* [What you will do]:
For each line below with the word "computer", write out a copy.
+--
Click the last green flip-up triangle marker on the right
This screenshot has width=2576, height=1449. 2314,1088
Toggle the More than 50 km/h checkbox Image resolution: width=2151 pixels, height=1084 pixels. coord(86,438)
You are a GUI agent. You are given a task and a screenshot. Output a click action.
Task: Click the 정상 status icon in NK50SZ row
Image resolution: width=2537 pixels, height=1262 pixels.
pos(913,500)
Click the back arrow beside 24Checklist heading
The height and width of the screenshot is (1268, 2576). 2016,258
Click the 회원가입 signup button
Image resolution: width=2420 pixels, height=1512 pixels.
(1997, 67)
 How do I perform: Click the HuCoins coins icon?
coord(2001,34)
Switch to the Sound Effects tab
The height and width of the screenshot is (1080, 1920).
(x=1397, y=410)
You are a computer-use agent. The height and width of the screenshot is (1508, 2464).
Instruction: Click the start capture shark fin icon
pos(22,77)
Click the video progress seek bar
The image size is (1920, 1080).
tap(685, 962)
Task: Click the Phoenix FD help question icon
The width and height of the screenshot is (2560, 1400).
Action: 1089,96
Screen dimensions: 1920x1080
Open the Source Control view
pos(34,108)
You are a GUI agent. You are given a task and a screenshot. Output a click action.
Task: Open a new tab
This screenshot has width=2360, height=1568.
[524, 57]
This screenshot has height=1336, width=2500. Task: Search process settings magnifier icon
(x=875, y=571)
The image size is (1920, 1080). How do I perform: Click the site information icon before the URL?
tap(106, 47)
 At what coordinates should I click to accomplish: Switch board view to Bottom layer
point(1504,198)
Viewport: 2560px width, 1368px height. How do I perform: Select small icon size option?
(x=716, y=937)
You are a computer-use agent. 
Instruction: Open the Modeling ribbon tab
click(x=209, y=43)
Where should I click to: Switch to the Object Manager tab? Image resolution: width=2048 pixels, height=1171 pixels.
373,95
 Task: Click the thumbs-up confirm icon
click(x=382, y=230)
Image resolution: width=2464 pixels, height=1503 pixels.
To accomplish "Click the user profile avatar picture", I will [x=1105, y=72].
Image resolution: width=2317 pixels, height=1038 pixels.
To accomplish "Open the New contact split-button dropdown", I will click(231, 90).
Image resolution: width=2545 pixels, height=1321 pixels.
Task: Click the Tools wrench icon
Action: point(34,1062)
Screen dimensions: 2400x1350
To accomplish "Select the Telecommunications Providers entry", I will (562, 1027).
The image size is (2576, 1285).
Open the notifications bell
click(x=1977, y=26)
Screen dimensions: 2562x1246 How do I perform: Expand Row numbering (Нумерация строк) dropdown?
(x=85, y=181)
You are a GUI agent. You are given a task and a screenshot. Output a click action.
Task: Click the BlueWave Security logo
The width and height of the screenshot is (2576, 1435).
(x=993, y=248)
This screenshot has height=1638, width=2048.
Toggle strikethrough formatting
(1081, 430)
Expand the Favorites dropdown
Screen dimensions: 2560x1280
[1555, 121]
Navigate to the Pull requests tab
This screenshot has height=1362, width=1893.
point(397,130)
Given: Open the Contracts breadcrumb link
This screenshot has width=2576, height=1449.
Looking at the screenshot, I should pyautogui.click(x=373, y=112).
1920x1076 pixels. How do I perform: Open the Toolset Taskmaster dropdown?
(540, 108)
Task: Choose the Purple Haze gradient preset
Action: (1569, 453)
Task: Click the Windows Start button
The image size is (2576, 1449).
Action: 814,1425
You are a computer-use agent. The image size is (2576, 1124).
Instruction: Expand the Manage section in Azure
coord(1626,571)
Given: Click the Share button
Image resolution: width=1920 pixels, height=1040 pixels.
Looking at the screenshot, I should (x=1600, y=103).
+--
* [Answer area]:
You are a computer-use agent. The height and width of the screenshot is (1508, 2464).
You are a computer-use agent. 
You are a computer-use agent. The image size is (2576, 1124).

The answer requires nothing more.